Exercise brief: Exact duplicates of all the records are needed.

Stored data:

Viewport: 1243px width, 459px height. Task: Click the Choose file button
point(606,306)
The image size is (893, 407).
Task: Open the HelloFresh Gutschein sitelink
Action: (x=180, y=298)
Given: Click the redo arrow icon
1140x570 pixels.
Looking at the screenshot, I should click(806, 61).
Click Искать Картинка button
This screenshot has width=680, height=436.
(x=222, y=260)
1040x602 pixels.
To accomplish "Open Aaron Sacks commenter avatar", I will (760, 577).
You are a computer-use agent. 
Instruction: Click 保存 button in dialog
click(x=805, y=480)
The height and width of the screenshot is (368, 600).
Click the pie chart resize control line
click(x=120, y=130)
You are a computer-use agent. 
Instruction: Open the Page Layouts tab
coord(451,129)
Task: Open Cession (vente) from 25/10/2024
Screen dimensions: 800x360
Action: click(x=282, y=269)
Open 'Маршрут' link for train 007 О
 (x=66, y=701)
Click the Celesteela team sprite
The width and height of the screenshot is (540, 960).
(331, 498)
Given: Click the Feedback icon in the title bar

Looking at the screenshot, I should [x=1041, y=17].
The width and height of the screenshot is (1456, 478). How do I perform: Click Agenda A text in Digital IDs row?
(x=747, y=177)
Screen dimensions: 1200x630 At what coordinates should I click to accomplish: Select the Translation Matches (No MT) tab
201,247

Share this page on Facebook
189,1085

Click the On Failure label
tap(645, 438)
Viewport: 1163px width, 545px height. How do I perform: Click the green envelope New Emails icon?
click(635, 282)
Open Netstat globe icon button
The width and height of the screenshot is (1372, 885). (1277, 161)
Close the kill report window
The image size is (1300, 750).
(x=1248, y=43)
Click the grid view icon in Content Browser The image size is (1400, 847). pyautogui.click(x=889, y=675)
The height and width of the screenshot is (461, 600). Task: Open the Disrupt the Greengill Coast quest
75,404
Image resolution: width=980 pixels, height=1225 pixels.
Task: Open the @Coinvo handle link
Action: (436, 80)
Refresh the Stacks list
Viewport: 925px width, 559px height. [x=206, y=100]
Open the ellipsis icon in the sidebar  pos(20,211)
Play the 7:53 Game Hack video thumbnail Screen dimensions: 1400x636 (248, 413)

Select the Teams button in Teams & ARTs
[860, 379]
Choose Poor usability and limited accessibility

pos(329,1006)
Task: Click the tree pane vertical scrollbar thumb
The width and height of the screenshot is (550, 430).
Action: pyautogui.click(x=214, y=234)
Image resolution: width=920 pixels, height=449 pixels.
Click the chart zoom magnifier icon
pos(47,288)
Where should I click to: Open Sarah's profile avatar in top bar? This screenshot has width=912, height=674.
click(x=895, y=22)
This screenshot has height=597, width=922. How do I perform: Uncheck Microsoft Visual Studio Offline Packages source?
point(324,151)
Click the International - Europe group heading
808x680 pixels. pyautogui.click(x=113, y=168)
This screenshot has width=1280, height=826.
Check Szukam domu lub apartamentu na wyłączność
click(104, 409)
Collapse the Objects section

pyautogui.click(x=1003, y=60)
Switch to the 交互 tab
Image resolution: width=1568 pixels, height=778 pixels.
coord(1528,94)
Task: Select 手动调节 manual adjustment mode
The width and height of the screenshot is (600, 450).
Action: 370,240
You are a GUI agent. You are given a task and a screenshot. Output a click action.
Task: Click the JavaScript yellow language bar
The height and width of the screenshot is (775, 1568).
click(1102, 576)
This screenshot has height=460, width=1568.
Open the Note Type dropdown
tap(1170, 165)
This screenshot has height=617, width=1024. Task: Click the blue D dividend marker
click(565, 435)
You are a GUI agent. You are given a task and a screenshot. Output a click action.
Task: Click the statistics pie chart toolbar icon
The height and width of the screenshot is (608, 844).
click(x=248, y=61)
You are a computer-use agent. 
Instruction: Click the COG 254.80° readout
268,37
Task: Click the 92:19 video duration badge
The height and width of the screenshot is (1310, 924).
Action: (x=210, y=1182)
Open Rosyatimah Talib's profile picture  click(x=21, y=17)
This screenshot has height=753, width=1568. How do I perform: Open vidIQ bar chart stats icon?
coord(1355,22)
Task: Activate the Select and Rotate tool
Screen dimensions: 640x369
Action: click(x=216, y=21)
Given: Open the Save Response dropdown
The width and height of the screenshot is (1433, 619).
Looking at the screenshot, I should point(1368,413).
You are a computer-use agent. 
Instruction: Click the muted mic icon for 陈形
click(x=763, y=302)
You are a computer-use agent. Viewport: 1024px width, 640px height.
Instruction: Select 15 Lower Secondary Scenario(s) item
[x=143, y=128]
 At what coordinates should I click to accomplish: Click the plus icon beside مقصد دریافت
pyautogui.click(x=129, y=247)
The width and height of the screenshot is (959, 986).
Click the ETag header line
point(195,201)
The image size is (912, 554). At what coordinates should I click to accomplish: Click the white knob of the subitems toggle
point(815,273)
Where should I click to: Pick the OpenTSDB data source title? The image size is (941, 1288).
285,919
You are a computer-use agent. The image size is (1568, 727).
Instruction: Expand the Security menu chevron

Exercise answer:
Viewport: 1243px width, 459px height. Task: Click the Choose file button
point(606,306)
The image size is (893, 407).
Task: Open the HelloFresh Gutschein sitelink
Action: (x=180, y=298)
Given: Click the redo arrow icon
1140x570 pixels.
Looking at the screenshot, I should click(806, 61).
Click Искать Картинка button
This screenshot has width=680, height=436.
(x=222, y=260)
1040x602 pixels.
To accomplish "Open Aaron Sacks commenter avatar", I will (760, 577).
You are a computer-use agent. 
Instruction: Click 保存 button in dialog
click(x=805, y=480)
The height and width of the screenshot is (368, 600).
Click the pie chart resize control line
click(x=120, y=130)
You are a computer-use agent. 
Instruction: Open the Page Layouts tab
coord(451,129)
Task: Open Cession (vente) from 25/10/2024
Screen dimensions: 800x360
Action: click(x=282, y=269)
Open 'Маршрут' link for train 007 О
 (x=66, y=701)
Click the Celesteela team sprite
The width and height of the screenshot is (540, 960).
(331, 498)
Given: Click the Feedback icon in the title bar

Looking at the screenshot, I should [x=1041, y=17].
The width and height of the screenshot is (1456, 478). How do I perform: Click Agenda A text in Digital IDs row?
(x=747, y=177)
Screen dimensions: 1200x630 At what coordinates should I click to accomplish: Select the Translation Matches (No MT) tab
201,247

Share this page on Facebook
189,1085

Click the On Failure label
tap(645, 438)
Viewport: 1163px width, 545px height. How do I perform: Click the green envelope New Emails icon?
click(635, 282)
Open Netstat globe icon button
The width and height of the screenshot is (1372, 885). (1277, 161)
Close the kill report window
The image size is (1300, 750).
(x=1248, y=43)
Click the grid view icon in Content Browser The image size is (1400, 847). pyautogui.click(x=889, y=675)
The height and width of the screenshot is (461, 600). Task: Open the Disrupt the Greengill Coast quest
75,404
Image resolution: width=980 pixels, height=1225 pixels.
Task: Open the @Coinvo handle link
Action: (436, 80)
Refresh the Stacks list
Viewport: 925px width, 559px height. [x=206, y=100]
Open the ellipsis icon in the sidebar  pos(20,211)
Play the 7:53 Game Hack video thumbnail Screen dimensions: 1400x636 (248, 413)

Select the Teams button in Teams & ARTs
[860, 379]
Choose Poor usability and limited accessibility

pos(329,1006)
Task: Click the tree pane vertical scrollbar thumb
The width and height of the screenshot is (550, 430).
Action: pyautogui.click(x=214, y=234)
Image resolution: width=920 pixels, height=449 pixels.
Click the chart zoom magnifier icon
pos(47,288)
Where should I click to: Open Sarah's profile avatar in top bar? This screenshot has width=912, height=674.
click(x=895, y=22)
This screenshot has height=597, width=922. How do I perform: Uncheck Microsoft Visual Studio Offline Packages source?
point(324,151)
Click the International - Europe group heading
808x680 pixels. pyautogui.click(x=113, y=168)
This screenshot has width=1280, height=826.
Check Szukam domu lub apartamentu na wyłączność
click(104, 409)
Collapse the Objects section

pyautogui.click(x=1003, y=60)
Switch to the 交互 tab
Image resolution: width=1568 pixels, height=778 pixels.
coord(1528,94)
Task: Select 手动调节 manual adjustment mode
The width and height of the screenshot is (600, 450).
Action: 370,240
You are a GUI agent. You are given a task and a screenshot. Output a click action.
Task: Click the JavaScript yellow language bar
The height and width of the screenshot is (775, 1568).
click(1102, 576)
This screenshot has height=460, width=1568.
Open the Note Type dropdown
tap(1170, 165)
This screenshot has height=617, width=1024. Task: Click the blue D dividend marker
click(565, 435)
You are a GUI agent. You are given a task and a screenshot. Output a click action.
Task: Click the statistics pie chart toolbar icon
The height and width of the screenshot is (608, 844).
click(x=248, y=61)
You are a computer-use agent. 
Instruction: Click the COG 254.80° readout
268,37
Task: Click the 92:19 video duration badge
The height and width of the screenshot is (1310, 924).
Action: (x=210, y=1182)
Open Rosyatimah Talib's profile picture  click(x=21, y=17)
This screenshot has height=753, width=1568. How do I perform: Open vidIQ bar chart stats icon?
coord(1355,22)
Task: Activate the Select and Rotate tool
Screen dimensions: 640x369
Action: click(x=216, y=21)
Given: Open the Save Response dropdown
The width and height of the screenshot is (1433, 619).
Looking at the screenshot, I should point(1368,413).
You are a computer-use agent. 
Instruction: Click the muted mic icon for 陈形
click(x=763, y=302)
You are a computer-use agent. Viewport: 1024px width, 640px height.
Instruction: Select 15 Lower Secondary Scenario(s) item
[x=143, y=128]
 At what coordinates should I click to accomplish: Click the plus icon beside مقصد دریافت
pyautogui.click(x=129, y=247)
The width and height of the screenshot is (959, 986).
Click the ETag header line
point(195,201)
The image size is (912, 554). At what coordinates should I click to accomplish: Click the white knob of the subitems toggle
point(815,273)
Where should I click to: Pick the OpenTSDB data source title? The image size is (941, 1288).
285,919
You are a computer-use agent. The image size is (1568, 727).
Instruction: Expand the Security menu chevron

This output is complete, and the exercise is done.